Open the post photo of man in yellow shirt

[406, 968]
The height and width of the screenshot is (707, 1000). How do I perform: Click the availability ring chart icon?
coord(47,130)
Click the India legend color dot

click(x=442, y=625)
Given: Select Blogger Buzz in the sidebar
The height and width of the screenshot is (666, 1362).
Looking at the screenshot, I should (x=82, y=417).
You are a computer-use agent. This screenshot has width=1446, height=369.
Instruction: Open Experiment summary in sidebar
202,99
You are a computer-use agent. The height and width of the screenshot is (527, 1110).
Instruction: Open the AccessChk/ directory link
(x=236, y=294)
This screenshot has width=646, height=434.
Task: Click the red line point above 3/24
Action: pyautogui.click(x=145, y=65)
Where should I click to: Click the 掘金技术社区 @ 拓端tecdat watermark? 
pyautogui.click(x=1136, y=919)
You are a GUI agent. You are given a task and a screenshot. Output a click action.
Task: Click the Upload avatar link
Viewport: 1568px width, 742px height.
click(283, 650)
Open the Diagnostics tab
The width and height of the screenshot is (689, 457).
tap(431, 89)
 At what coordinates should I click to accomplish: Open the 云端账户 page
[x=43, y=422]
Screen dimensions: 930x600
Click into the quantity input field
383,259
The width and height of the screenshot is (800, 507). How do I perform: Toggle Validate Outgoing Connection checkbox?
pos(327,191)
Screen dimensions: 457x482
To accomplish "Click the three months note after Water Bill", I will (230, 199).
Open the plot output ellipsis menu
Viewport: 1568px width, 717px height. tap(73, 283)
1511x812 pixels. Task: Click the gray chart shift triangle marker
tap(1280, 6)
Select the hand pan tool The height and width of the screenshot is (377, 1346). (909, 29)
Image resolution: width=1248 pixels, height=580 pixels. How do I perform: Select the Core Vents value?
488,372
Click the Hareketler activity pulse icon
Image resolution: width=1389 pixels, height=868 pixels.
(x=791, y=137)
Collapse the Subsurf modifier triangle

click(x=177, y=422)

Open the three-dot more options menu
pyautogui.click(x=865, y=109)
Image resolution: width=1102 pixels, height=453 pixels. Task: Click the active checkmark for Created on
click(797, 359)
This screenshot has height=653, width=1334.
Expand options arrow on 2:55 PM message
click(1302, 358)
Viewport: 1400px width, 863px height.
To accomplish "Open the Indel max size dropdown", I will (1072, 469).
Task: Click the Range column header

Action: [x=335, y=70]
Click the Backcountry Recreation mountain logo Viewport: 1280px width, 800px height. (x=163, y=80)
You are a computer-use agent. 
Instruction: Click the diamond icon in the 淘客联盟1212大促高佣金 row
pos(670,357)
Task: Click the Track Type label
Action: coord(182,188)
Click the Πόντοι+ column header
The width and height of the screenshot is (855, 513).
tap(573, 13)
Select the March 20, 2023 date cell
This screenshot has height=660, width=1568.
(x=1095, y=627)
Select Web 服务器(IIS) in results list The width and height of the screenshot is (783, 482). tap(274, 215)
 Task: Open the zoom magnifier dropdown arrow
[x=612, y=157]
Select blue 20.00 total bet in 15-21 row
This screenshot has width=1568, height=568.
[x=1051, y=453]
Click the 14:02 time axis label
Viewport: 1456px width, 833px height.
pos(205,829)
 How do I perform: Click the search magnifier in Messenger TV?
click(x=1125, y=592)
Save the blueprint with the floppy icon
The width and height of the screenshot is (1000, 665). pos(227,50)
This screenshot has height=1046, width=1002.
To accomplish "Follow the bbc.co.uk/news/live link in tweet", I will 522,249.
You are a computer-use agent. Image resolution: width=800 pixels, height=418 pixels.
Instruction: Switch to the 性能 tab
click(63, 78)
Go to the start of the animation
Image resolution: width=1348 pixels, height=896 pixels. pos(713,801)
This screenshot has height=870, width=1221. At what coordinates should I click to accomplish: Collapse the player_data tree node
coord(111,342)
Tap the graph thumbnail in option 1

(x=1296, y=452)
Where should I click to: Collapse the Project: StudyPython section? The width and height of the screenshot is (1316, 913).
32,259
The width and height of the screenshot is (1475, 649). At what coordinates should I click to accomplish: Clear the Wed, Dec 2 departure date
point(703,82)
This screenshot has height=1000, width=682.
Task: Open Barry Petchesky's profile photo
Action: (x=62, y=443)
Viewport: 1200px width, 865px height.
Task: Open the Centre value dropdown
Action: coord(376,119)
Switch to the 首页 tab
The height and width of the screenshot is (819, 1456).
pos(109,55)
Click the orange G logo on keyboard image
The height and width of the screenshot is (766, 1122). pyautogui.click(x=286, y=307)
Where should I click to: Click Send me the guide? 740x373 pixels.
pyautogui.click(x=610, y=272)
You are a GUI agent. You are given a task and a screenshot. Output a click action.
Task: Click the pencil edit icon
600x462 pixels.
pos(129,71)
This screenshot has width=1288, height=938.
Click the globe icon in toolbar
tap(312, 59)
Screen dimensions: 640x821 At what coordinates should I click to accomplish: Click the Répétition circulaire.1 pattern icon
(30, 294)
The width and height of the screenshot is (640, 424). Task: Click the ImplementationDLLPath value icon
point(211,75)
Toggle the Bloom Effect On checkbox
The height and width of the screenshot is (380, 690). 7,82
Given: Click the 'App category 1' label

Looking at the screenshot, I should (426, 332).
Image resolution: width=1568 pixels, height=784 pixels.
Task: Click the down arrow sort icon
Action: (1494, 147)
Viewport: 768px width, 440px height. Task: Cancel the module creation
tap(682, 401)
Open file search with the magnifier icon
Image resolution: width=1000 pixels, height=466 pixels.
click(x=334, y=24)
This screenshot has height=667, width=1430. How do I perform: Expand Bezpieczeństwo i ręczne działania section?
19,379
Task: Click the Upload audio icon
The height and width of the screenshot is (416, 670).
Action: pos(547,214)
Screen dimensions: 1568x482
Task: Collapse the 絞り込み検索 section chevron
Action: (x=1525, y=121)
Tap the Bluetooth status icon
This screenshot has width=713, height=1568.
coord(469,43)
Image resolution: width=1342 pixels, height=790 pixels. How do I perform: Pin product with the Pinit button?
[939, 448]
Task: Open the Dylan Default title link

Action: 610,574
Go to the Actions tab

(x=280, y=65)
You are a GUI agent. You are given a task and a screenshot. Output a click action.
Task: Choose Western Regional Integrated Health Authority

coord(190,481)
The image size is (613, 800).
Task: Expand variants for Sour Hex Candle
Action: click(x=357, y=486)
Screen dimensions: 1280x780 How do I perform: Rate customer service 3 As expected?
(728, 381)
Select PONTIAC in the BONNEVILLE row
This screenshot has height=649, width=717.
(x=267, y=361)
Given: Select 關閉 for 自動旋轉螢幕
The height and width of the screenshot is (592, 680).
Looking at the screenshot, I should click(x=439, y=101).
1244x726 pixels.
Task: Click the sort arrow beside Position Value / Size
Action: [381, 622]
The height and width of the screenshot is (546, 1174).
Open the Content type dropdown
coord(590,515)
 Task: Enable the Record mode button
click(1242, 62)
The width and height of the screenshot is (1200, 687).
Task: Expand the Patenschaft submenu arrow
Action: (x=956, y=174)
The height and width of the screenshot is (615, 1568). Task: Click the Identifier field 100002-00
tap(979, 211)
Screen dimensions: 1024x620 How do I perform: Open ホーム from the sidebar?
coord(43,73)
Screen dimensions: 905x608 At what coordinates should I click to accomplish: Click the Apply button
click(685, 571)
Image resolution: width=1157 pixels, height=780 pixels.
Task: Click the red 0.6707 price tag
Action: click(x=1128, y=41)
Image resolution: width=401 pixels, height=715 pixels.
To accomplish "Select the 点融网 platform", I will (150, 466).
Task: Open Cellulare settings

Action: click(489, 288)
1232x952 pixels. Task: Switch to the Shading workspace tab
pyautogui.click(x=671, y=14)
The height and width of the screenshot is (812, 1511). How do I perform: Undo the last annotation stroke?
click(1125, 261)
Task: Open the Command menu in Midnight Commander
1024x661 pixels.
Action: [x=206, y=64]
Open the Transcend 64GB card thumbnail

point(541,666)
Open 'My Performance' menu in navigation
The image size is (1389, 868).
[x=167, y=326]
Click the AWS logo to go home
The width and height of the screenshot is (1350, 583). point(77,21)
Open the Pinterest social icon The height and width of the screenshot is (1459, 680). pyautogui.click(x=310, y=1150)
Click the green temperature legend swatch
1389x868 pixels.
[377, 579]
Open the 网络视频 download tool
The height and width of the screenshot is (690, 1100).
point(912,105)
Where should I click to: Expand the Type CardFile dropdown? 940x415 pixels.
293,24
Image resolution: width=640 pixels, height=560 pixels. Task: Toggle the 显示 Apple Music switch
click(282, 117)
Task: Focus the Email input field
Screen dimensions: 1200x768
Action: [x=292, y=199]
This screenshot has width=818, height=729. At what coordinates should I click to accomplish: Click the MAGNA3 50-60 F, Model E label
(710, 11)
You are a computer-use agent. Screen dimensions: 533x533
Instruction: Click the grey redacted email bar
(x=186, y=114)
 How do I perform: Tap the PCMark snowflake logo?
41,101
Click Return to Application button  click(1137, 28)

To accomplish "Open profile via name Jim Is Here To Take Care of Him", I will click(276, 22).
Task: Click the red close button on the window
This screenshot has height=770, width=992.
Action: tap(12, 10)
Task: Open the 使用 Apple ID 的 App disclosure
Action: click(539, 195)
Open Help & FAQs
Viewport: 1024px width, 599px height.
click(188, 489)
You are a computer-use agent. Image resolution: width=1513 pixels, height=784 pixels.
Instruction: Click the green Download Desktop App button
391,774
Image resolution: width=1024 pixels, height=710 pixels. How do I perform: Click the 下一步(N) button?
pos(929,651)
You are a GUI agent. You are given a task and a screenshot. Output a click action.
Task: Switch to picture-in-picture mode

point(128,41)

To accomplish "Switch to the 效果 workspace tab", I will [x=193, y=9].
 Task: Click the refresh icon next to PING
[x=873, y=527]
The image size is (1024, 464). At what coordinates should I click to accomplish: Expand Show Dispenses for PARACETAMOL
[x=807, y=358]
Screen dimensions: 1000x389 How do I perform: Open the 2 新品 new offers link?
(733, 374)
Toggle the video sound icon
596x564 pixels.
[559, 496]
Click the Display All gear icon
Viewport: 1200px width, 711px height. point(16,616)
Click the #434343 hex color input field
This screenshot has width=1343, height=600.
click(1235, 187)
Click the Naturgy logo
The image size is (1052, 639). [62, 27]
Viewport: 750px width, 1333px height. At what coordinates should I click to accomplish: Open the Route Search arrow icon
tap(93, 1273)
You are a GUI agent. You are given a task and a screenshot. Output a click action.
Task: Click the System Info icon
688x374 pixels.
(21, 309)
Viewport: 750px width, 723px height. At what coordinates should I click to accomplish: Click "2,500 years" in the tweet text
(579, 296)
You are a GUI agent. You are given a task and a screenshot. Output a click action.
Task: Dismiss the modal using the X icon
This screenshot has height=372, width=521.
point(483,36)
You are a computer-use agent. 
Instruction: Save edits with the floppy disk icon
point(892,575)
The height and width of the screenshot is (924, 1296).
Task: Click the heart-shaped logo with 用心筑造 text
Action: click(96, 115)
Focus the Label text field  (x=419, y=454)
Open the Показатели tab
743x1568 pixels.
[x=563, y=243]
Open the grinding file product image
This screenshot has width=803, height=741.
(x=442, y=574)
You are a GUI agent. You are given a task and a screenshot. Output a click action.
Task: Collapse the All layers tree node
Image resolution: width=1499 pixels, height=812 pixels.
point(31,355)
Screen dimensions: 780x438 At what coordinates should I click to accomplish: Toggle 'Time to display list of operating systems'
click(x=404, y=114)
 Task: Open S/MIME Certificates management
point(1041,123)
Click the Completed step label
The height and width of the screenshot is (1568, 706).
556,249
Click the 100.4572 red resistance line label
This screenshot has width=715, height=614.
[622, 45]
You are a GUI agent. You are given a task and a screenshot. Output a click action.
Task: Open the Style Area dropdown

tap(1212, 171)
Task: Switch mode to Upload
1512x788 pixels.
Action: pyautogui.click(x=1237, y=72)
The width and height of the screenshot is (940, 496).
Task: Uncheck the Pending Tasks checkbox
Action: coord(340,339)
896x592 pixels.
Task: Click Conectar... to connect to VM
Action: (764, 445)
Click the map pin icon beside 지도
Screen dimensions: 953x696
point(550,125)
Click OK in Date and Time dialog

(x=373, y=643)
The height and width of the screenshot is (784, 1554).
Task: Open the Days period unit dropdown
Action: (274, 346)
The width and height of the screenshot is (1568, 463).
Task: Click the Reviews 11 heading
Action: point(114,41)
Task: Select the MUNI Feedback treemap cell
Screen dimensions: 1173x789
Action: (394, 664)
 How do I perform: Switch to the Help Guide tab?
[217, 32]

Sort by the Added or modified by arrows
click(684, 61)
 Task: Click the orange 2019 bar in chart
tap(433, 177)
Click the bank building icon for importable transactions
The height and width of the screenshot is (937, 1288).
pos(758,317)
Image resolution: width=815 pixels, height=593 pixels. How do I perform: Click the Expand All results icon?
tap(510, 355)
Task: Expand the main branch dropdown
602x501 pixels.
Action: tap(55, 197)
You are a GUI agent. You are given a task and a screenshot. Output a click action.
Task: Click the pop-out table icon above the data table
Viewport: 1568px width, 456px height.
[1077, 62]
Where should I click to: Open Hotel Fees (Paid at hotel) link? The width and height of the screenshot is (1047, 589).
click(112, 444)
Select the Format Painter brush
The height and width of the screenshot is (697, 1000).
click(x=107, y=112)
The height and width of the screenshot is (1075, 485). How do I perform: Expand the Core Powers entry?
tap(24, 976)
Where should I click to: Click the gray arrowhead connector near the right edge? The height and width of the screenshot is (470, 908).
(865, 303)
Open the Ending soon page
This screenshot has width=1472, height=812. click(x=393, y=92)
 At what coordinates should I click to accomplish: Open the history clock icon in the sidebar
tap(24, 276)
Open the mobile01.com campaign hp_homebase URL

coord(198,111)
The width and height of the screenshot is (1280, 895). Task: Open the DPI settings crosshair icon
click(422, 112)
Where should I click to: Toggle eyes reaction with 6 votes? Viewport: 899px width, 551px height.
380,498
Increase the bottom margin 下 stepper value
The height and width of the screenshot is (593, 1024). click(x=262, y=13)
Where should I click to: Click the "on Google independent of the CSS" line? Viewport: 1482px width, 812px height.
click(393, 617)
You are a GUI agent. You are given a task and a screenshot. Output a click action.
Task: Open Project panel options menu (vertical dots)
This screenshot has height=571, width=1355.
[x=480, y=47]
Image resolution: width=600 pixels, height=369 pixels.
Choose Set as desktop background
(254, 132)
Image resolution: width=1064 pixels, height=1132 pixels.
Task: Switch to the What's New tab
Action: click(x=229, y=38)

__Assignment__
Using only the listing above, restate exactly the lines from the line containing "The height and width of the screenshot is (666, 1362)." through the line containing "You are a computer-use agent. The", both included.

__Exercise solution__
The height and width of the screenshot is (666, 1362).
Looking at the screenshot, I should (x=82, y=417).
You are a computer-use agent. This screenshot has width=1446, height=369.
Instruction: Open Experiment summary in sidebar
202,99
You are a computer-use agent. The height and width of the screenshot is (527, 1110).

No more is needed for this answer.